Groupon was founded in 2008, and during 2009, its subscribers tripled every quarter, and doubled every quarter in 2010. After 16 months of business, the company was valued at $1 billion, and had over $170 million in funding. During those 16 months, the company scaled its employees from a few dozen to over 350.
Companies with these growth spikes are called Unicorns, and include companies such as Groupon, Google, and Uber. While most startups don't have the explosive growth of Unicorns, successful companies are prepared for scaling their companies.
By tracking your success in your local market, you can also plan ahead for scaling. Even online products need more employees to scale well. When an online platform scales, the company needs more developers to make sure the platform can sustain thousands and even millions of users. An influx of users means more eyes on your page, which also means a higher chance of an user finding a bug in your software. Additional developers are needed to make sure the server stays running, bugs are swiftly fixed, the platform is secure, and the app is fully optimized with all analytics being tracked.
Your first target market penetration is also a solid indicator of your company's future. If you capture half of your target audience in your local market, you should expect similar success in your next markets, and should prepare for quick scaling (assuming your app has a low customer churn).
On the other hand, your first market penetration can let you know when to pull the plug. It is important to scale your company when you gain traction. Failing to make needed hires or gain funding to expand can make you miss a big growth opportunity.
However, scaling your company too fast can also have heavy consequences. The 'Amazon for food' company Webvan was infamous for scaling its company without market validation. The company raised $800 million in funding, despite having very little market success.
When your company grows, it is important to hire co-founders and employees whose skills also scale. One lesson Facebook learned was to not pay temporary workers equity. One of their office painters earned shares that are now worth $200 million, a deal made instead of paying the painter a few thousand in cash.
Monday, April 2, 2018
Biometric passwords are becoming more mainstream in society. Iris scans, facial recognition, and fingerprints are slowly replacing passwords, as they are unique to each person and can't be forgotten.

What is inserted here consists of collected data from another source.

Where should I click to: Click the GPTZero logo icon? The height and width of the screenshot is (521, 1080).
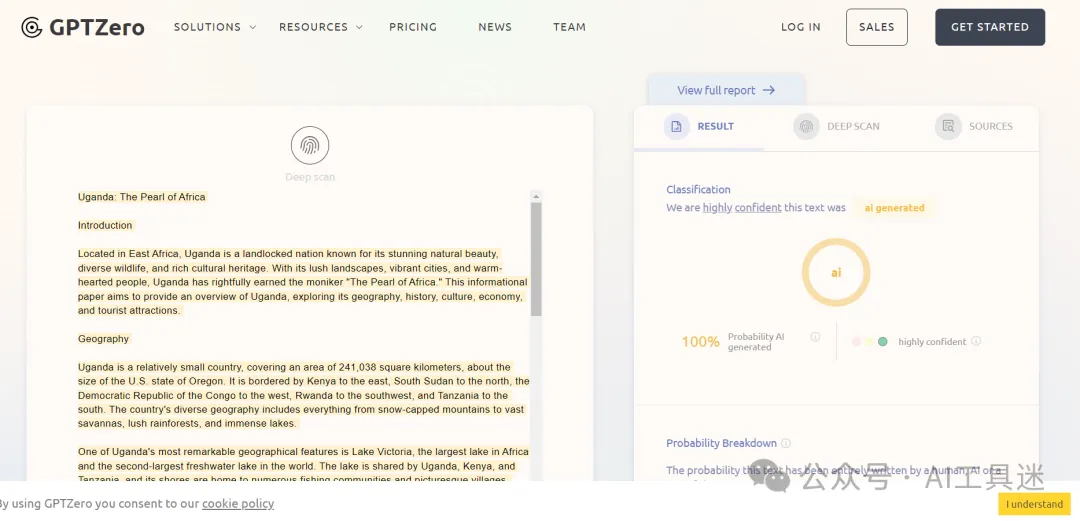click(32, 27)
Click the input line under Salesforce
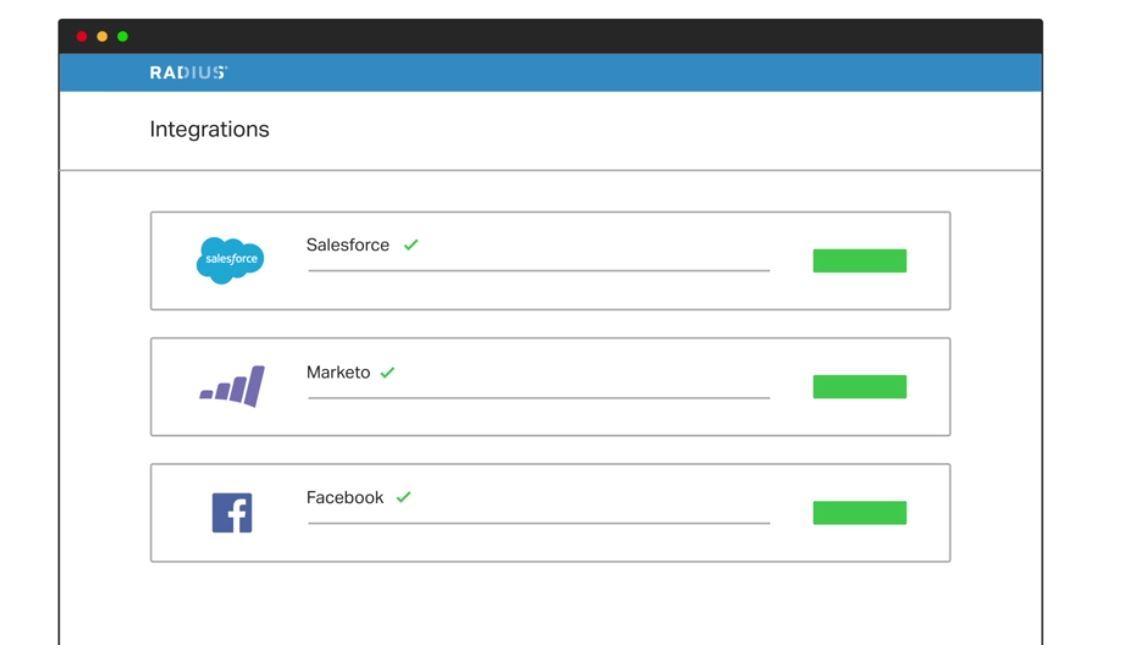The height and width of the screenshot is (645, 1131). 539,270
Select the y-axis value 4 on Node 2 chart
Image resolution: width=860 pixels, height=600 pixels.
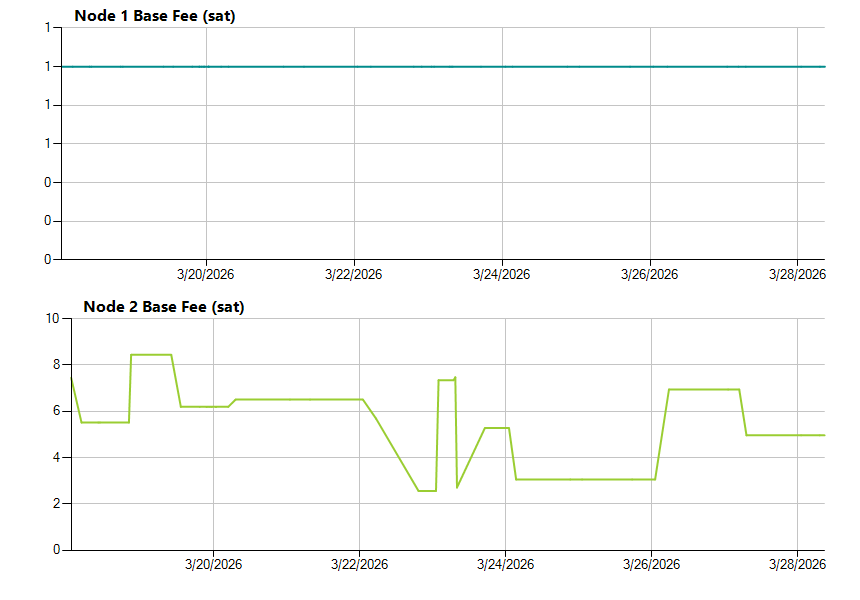(56, 457)

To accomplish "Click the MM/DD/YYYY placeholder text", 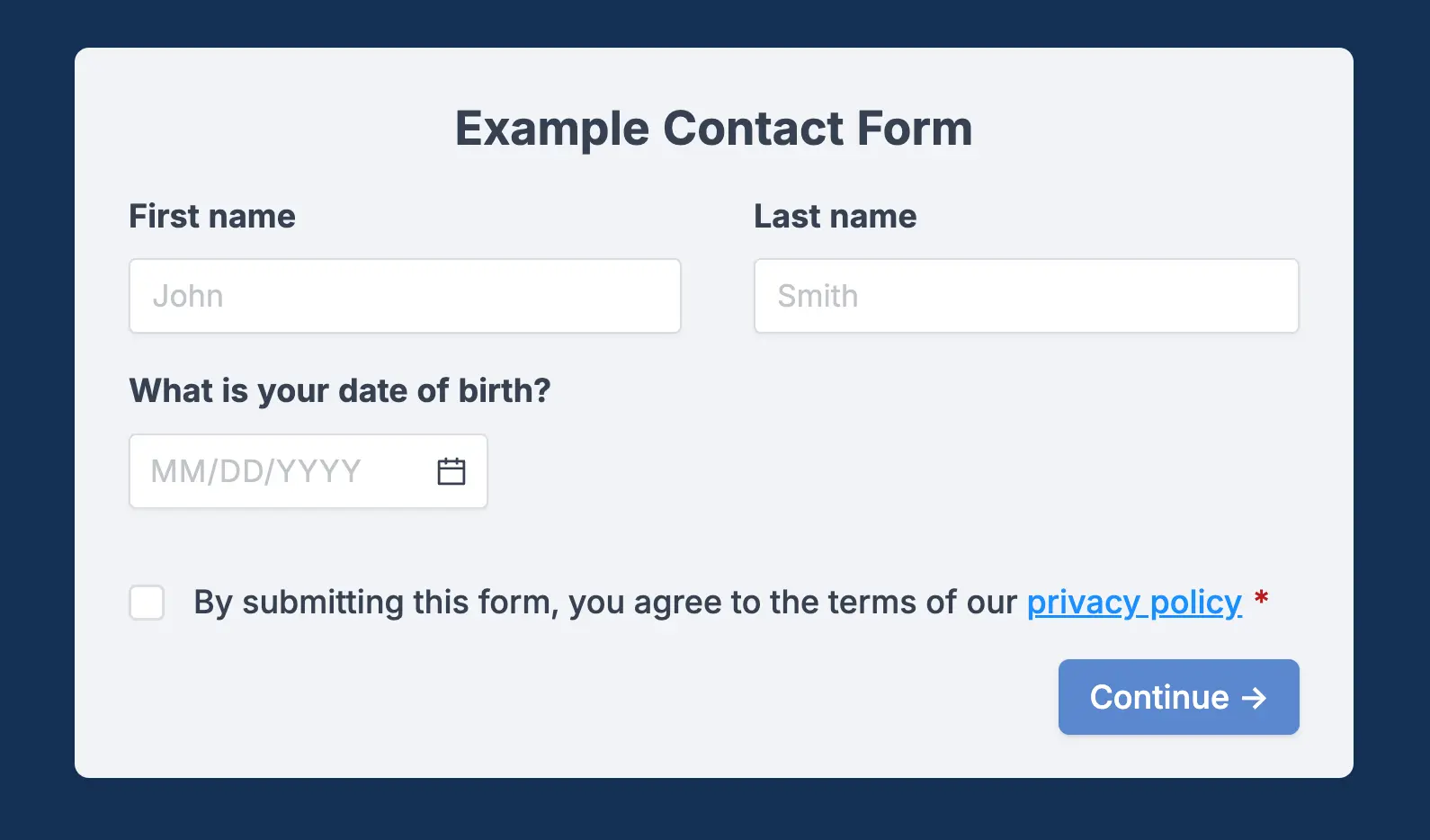I will [255, 470].
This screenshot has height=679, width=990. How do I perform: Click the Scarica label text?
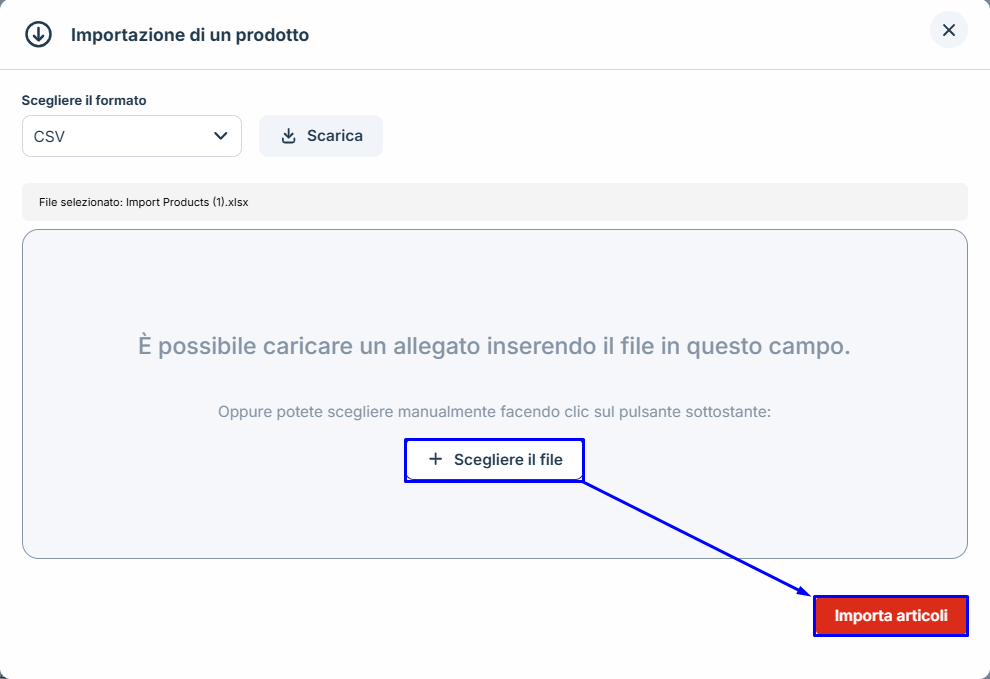(334, 136)
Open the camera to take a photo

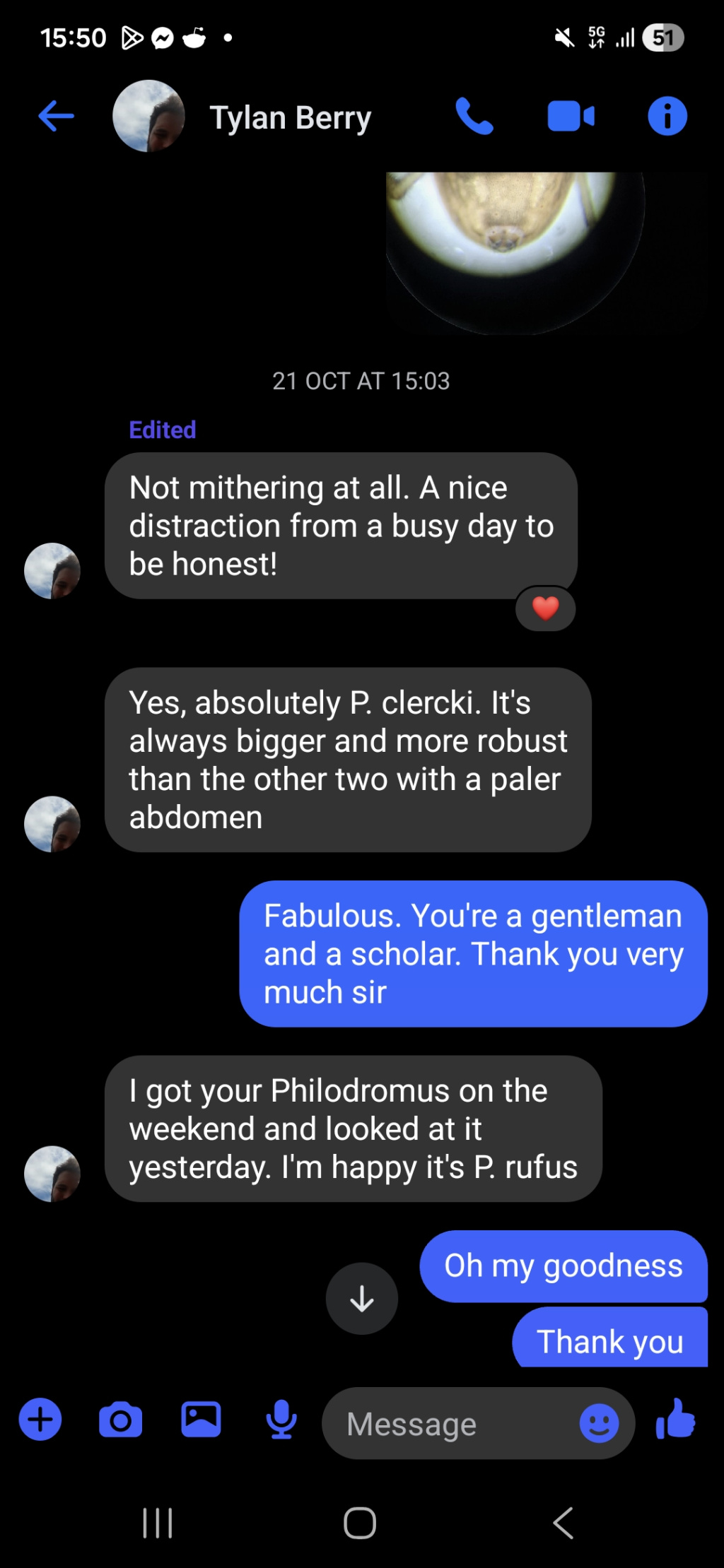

But how does this tech work?
When you add your fingerprint to an iPhone for example, you have to press your thumb to the home button about 20 times. These prints are recorded and called a Training Set, which trains the iPhone to recognize your thumb in different positions. Each print in the Training set is stored as a list of Features, or predictors that show what makes your thumb different from everyone else (source).

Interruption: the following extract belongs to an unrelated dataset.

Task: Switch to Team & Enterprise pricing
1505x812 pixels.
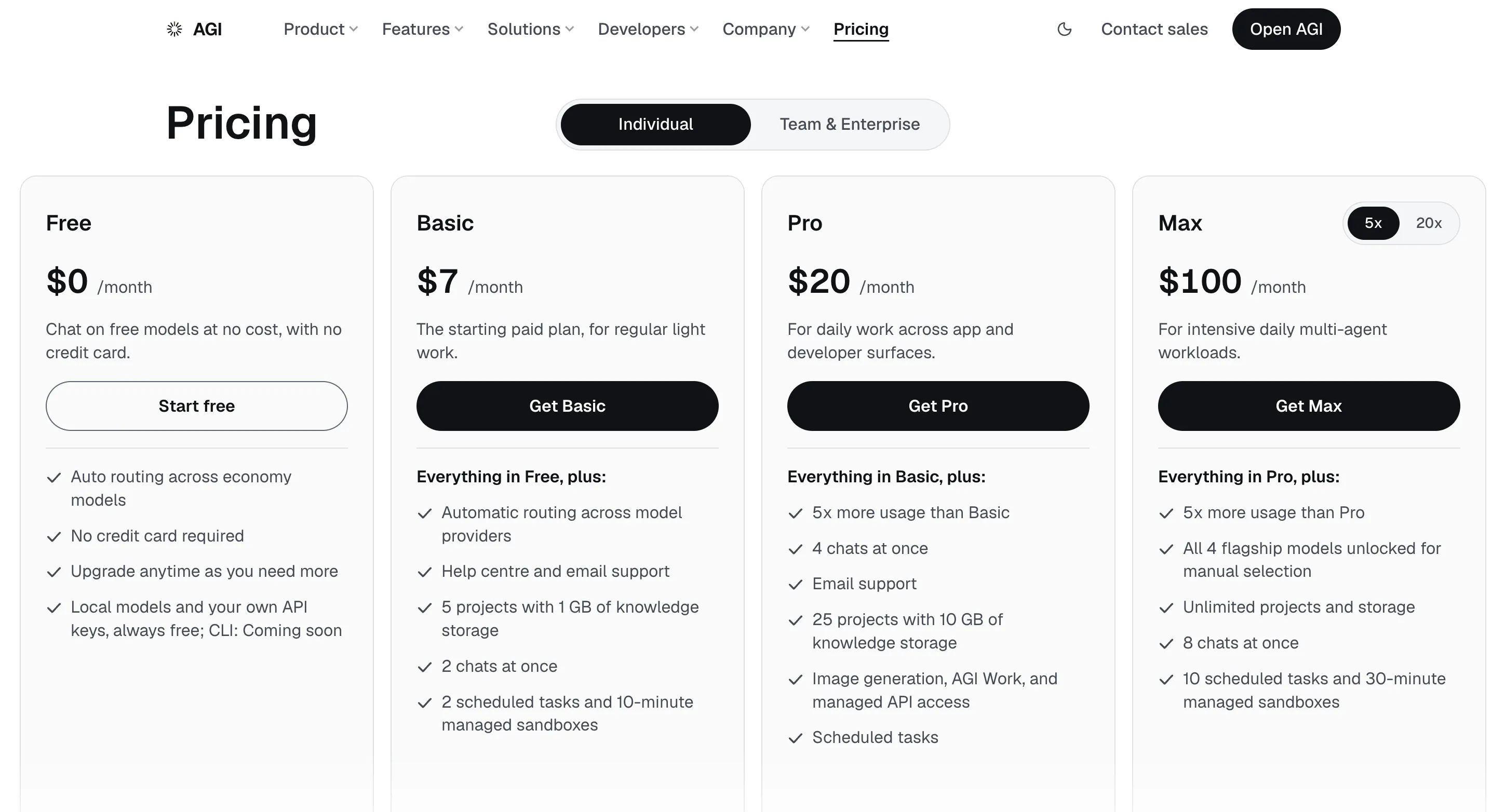Action: click(850, 125)
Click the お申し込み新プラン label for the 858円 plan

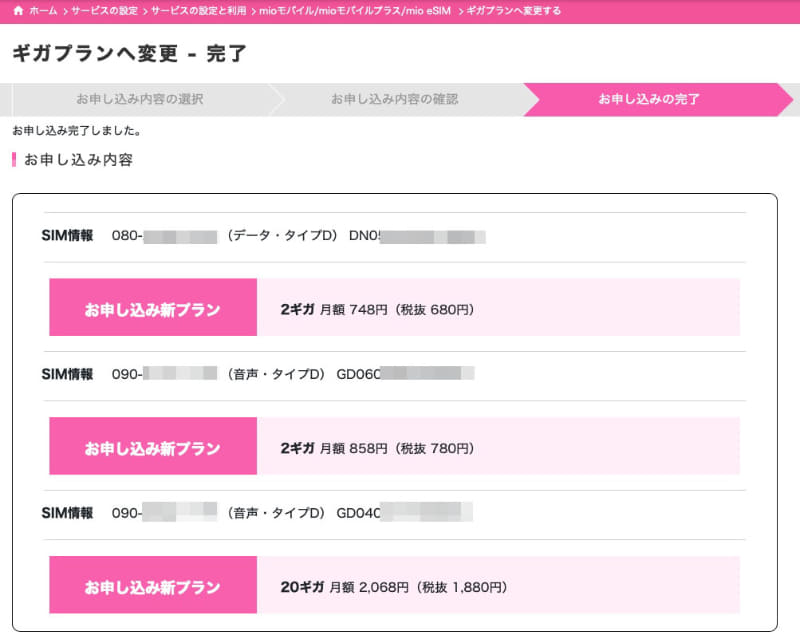click(152, 449)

Fingerprints have been used for identification for over 120 years, and have been verified that no two are alike. However, are other biometrics, such as heartbeats, able to identify a person out of a group? Surprisingly, the answer is yes. Heartbeats are collected using Electrocardiogram (EKG) machines. (If you have watched any hospital show, these are those beeping machines next to patients).

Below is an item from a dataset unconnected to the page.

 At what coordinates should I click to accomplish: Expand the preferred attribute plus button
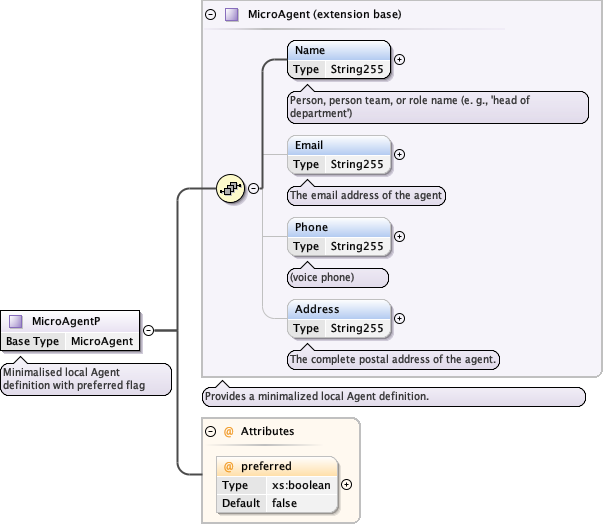point(346,484)
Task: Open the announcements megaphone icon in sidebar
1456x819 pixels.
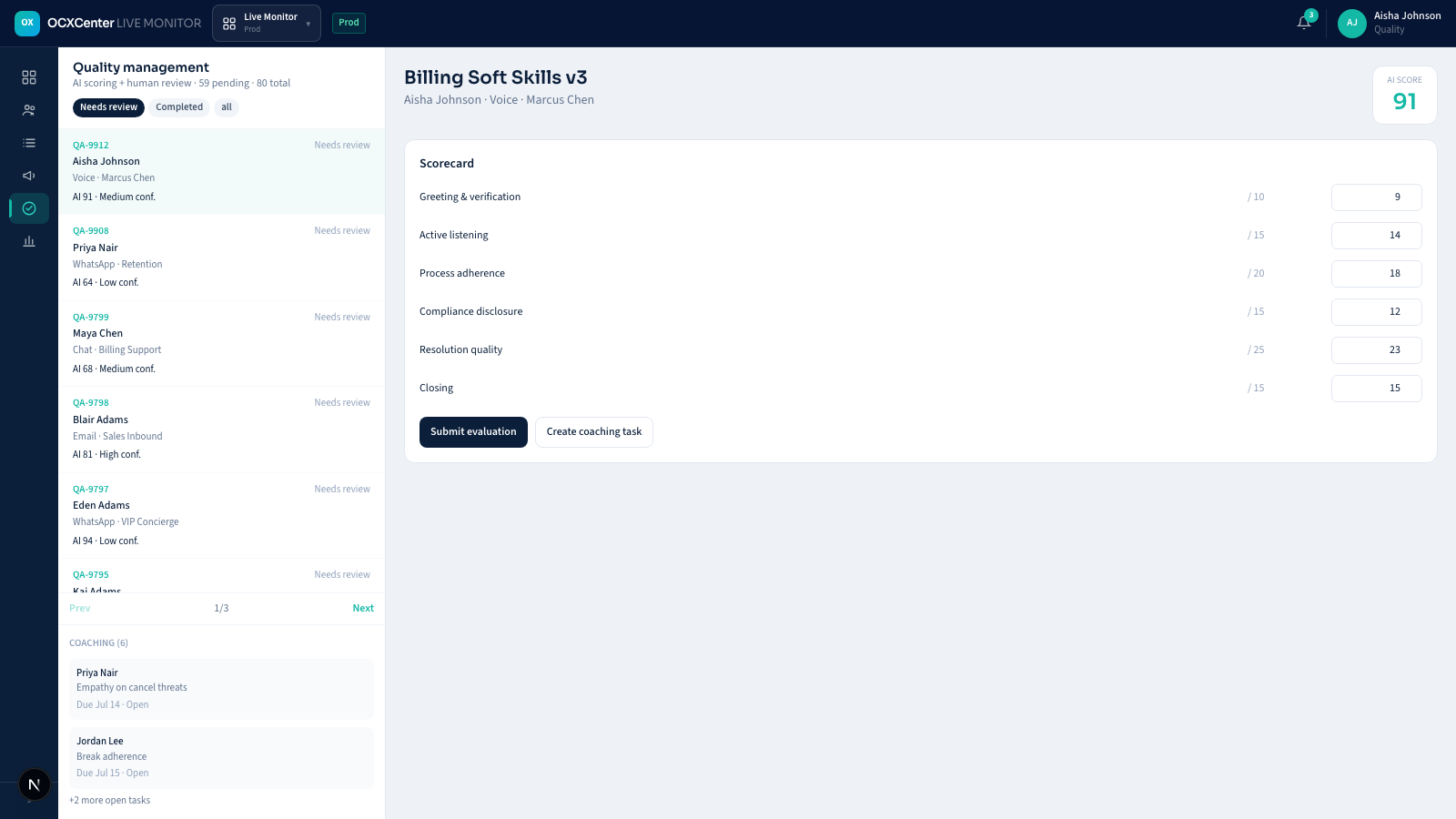Action: [x=29, y=176]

For a semester project in my Biology class, I decided to make an EKG recognition program myself. I recruited ten of my classmates and read their heartbeats with an EKG recorder three times. For each person, two recordings were put into the Training set, and the third was used for calculating the accuracy of the algorithm. After all the samples were taken, I wrote a quick Python script to extract features from the EKG readings. The script looked at the local maximum and minimums of each heartbeat, as well as the distances between them. Then, I used a Bagging Classification algorithm to see if I could guess the identity of each subject out of a group, using only their heartbeat.
Surprisingly, the prediction algorithm could correctly identify 8 out of the 10 subjects on the first guess. While not close to perfect, a random guess would only correctly identify 1 of the 10 subjects. The program on average took 2 guesses on any subject to correctly guess the person's identity.
A main source of error in the experiment was the quality of the lab's EKG machines. While hospital-grade EKG's have accurate recordings like the picture above, the school's EKG recordings looked more like sine waves. In addition, more error could exist in the data collection because I am an amateur at recording heart beats.
After developing the heartbeat recognition algorithm, I confirmed that a person's heartbeat is unique enough to correctly identify them out of a group of people.